We are given the identity relating the expression for $$|z|>1$$ to one that can be expanded using a geometric series. We will start by using this identity.

$$ \frac{1}{1-z} = -\frac{1}{z(1-1/z)} $$

**step2 Identify the condition for geometric series expansion**

The geometric series expansion for $$1/(1-x)$$ is $$\sum_{n=0}^{\infty} x^n$$ and is valid for $$|x|<1$$. In our case, the term inside the parenthesis is $$1/z$$. We need to check if the condition $$|1/z|<1$$ is met.

Given that we are looking for a series representation for $$|z|>1$$, it follows that:

$$ \left|\frac{1}{z}\right| = \frac{1}{|z|} $$

Since $$|z|>1$$, we have:

$$ \frac{1}{|z|} < 1 $$

Thus, the condition $$|1/z|<1$$ is satisfied, and we can use the geometric series expansion for $$1/(1-1/z)$$.

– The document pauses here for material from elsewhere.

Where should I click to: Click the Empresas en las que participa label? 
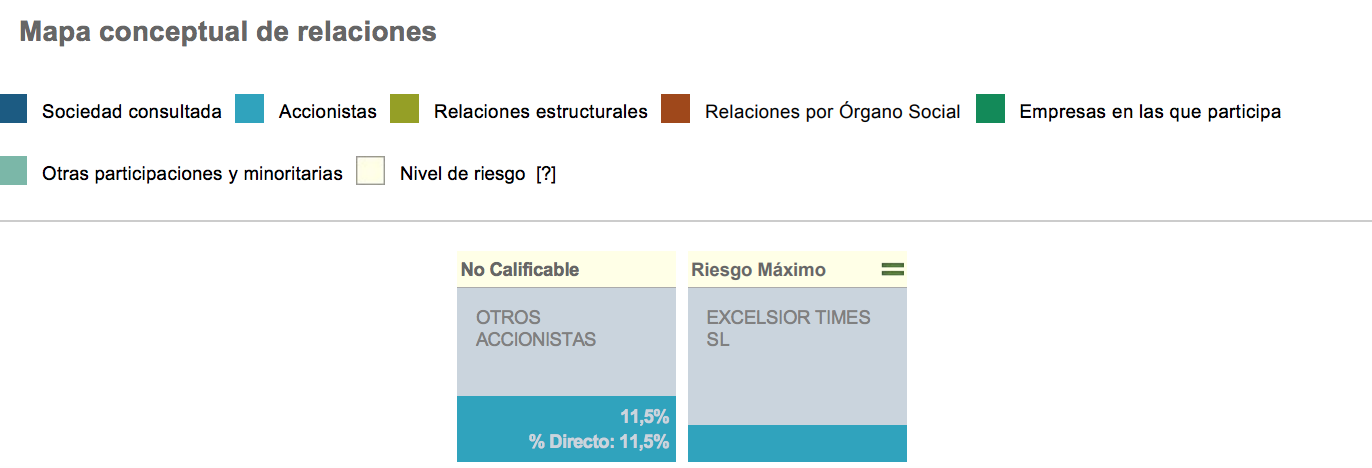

**step3 Expand the term using the geometric series**

Now we apply the geometric series expansion to the term $$1/(1-1/z)$$. Let $$x = 1/z$$.

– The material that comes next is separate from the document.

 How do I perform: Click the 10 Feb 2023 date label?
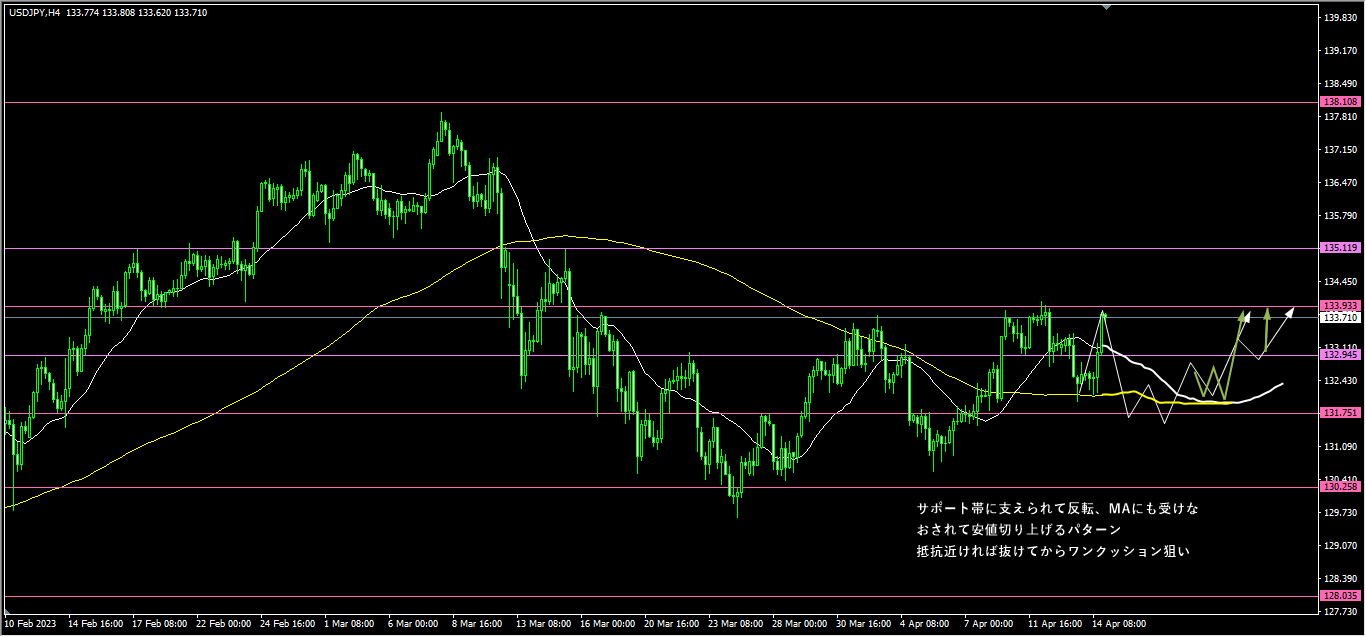pos(31,623)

$$ \frac{1}{1-1/z} = \sum_{n=0}^{\infty} \left(\frac{1}{z}\right)^n = \sum_{n=0}^{\infty} \frac{1}{z^n} $$

**step4 Substitute the series back into the identity and simplify**

Substitute the series expansion from the previous step back into the original identity from Step 1.

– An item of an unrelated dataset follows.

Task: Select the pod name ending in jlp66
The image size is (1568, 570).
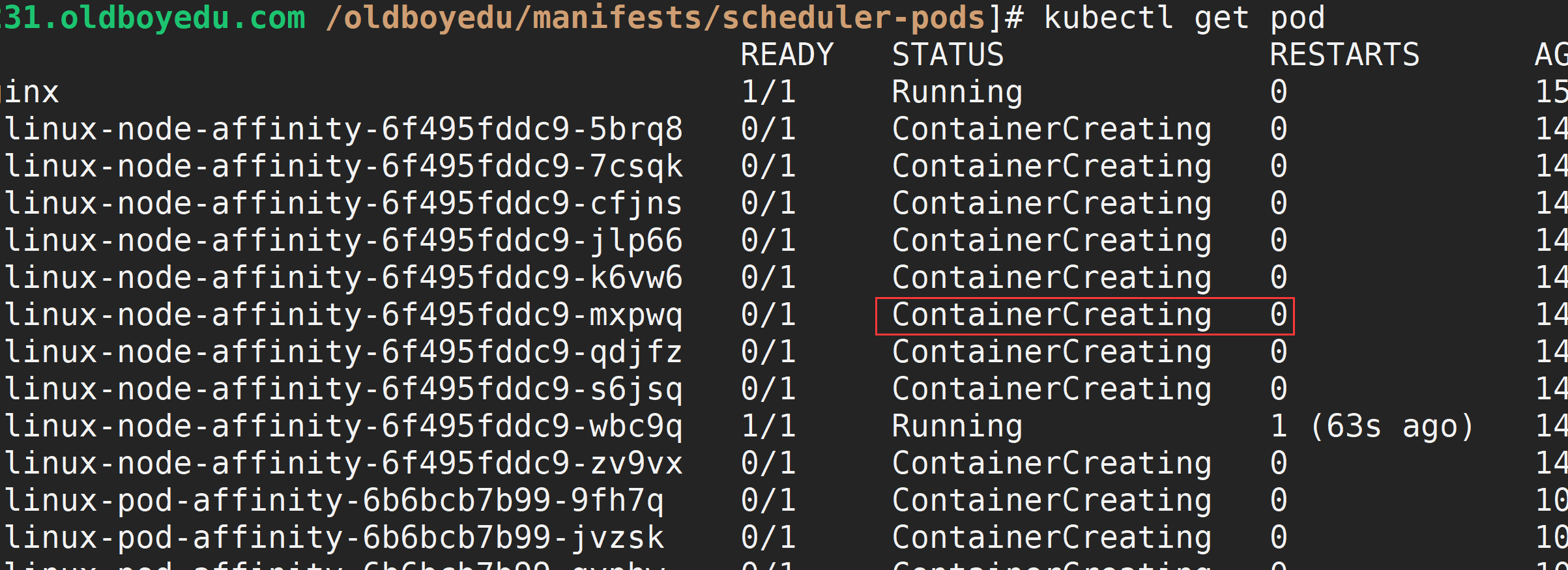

$$ \frac{1}{1-z} = -\frac{1}{z} \left( \sum_{n=0}^{\infty} \frac{1}{z^n} \right) $$

Now, distribute the $$ -1/z $$ term into the summation. This means multiplying each term in the series by $$ -1/z $$.

$$ \frac{1}{1-z} = - \sum_{n=0}^{\infty} \frac{1}{z \cdot z^n} = - \sum_{n=0}^{\infty} \frac{1}{z^{n+1}} $$

To express this with a simpler power of $$z$$, let $$m = n+1$$. When $$n=0$$, $$m=1$$. As $$n \to \infty$$, $$m \to \infty$$. So the sum starts from $$m=1$$.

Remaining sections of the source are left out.